We strongly encourage you to try the code above and check that these odd situations occur. Let us look at the first case above. Assume the text file has only one number, $12.5$. Before the reading loop starts executing, the steam’s buffer contains '1''2''.''5'EOF <(recall that EOF is just a character marking the end of the stream’s buffer). Then, the loop above iterates twice.

$1^{st}$ iteration of the loop:

  • In line $5$, the stream inFil is tested. Since the stream is in good-state then the body of the loop starts executing.
  • In line $6$, the first (and only) value of the file is read into variable x, i.e. x stores $12.5$. Reading has succeeded and the stream is, therefore, in good-state. Note that, after reading $12.5$, the buffer of the stream stores EOF.
  • In line $7$, the value stored in x is added to the vector. So far so good.

$2^{nd}$ iteration of the loop:

  • Execution proceeds with the code in line $5$ and the stream is tested again. Since the stream is still in good-state then the body of the loop starts executing again.
  • Execution of the code in line $6$ leads to the attempt to read EOF and the stream is set to bad-state. In this case, the value stored in variable x is not modified, i.e. x still stores $12.5$.
  • In line $7$, the value stored in x is added to the vector which leads to adding again $12.5$.

Since the stream is in bad-state, testing again the stream state in line $5$ stops the reading loop. So, after reading the file, the vector stores twice the last value read!!

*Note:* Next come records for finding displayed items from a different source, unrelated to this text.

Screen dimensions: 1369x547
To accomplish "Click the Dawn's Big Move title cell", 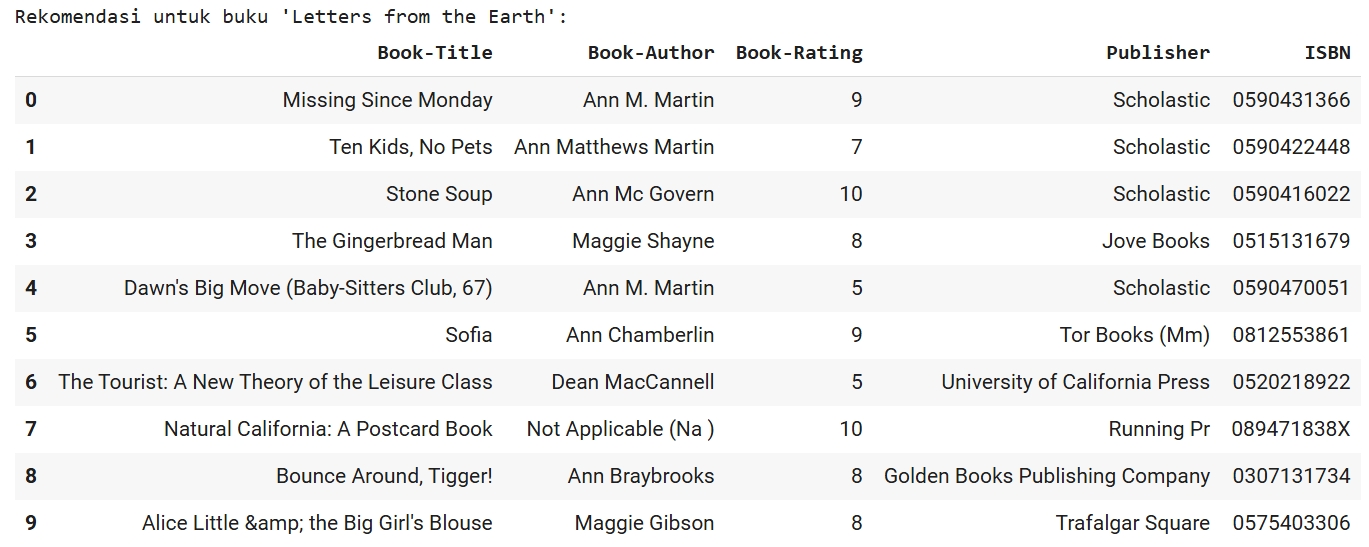I will 308,288.
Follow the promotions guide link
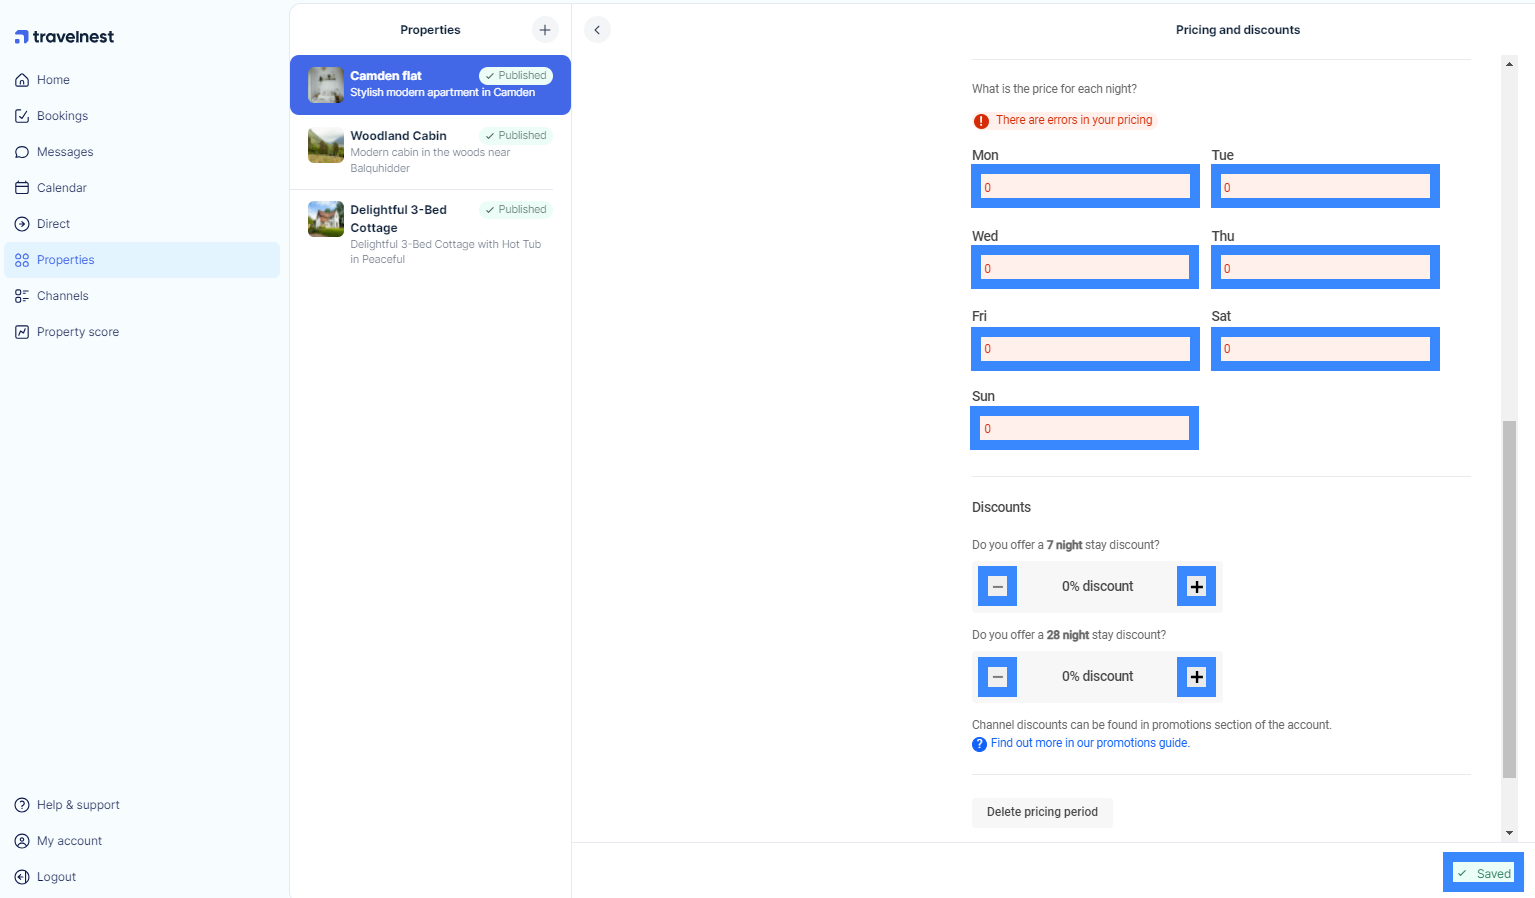Screen dimensions: 1535x898 1089,743
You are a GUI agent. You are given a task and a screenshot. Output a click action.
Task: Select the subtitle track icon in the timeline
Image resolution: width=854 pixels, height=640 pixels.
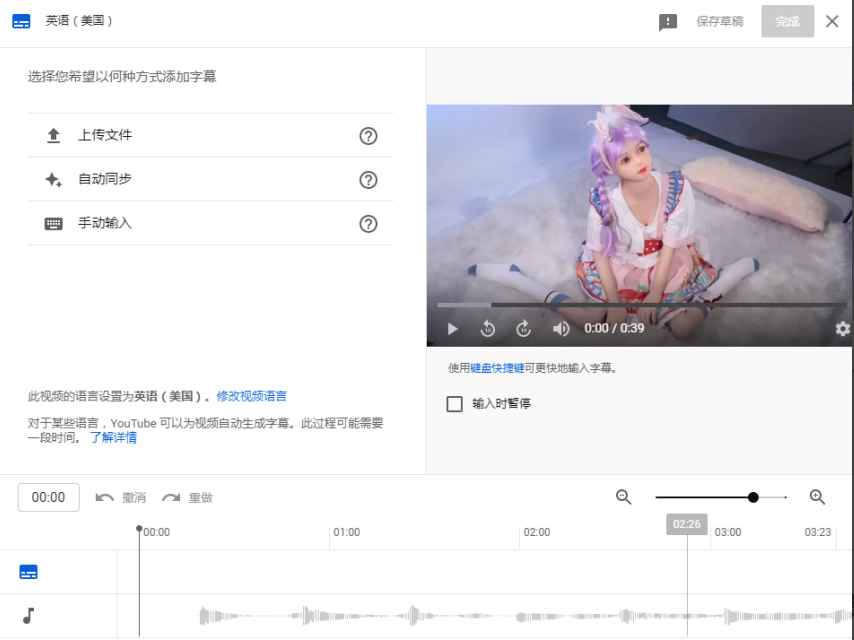(x=28, y=570)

For the case when the text file is empty, the loop above iterates once because the stream is in good-state. The body of the loop is executed: it sets the stream to bad-state (line $6$ leads to the attempt to read EOF) and then adds the value stored in variable x (zero) to the vector.

Good programming practice: When reading from a file, the code should also work correctly in the case the file is empty.

Case 2

We continue using the example of reading a list of numbers from a text file. Rather often one sees code that uses the boolean function eof() as a test condition of the loop reading the file. This function is defined in the standard library and inFil.eof() returns true, if stream inFil has reached end-of-file (EOF).

double x;
inFil >> x;  // read first number

// This reading loop is problematic!!
while (!inFil.eof()) {  // test if EOF has been reached
    std::cout << x << '\n'; 

    inFil >> x;  // read next number
}

(!inFil.eof() is equivalent to the comparison inFil.eof() == false)

The probelm with the code above is that if the text file being read contains an invalid value, i.e. a value not conformant with the type of variable x, then the loop iterates forever (does not stop). Just try the loop above with a text file with the following contents. Note that “Ohoops!!” cannot be converted to a double, the type of x.

Streams

The reason for this behavior is that the while-loop above explicitly says that it only ends when EOF is reached. Well, then what should it be done with “Ohoops!!”?!! It cannot be converted to a double but the end-of-file (EOF) hasn’t been reached, yet. So, the program will just try over and over to read “Ohoops!!” and convert it without succeeding.

Good programming practice: The loop reading a text file should effectively test for EOF and whether input in the file consists of valid values.

Recall that when there is an attempt to read EOF or to read an invalid value then the stream enters in bad-state. The reading loops presented above stop executing when any of these situations occur.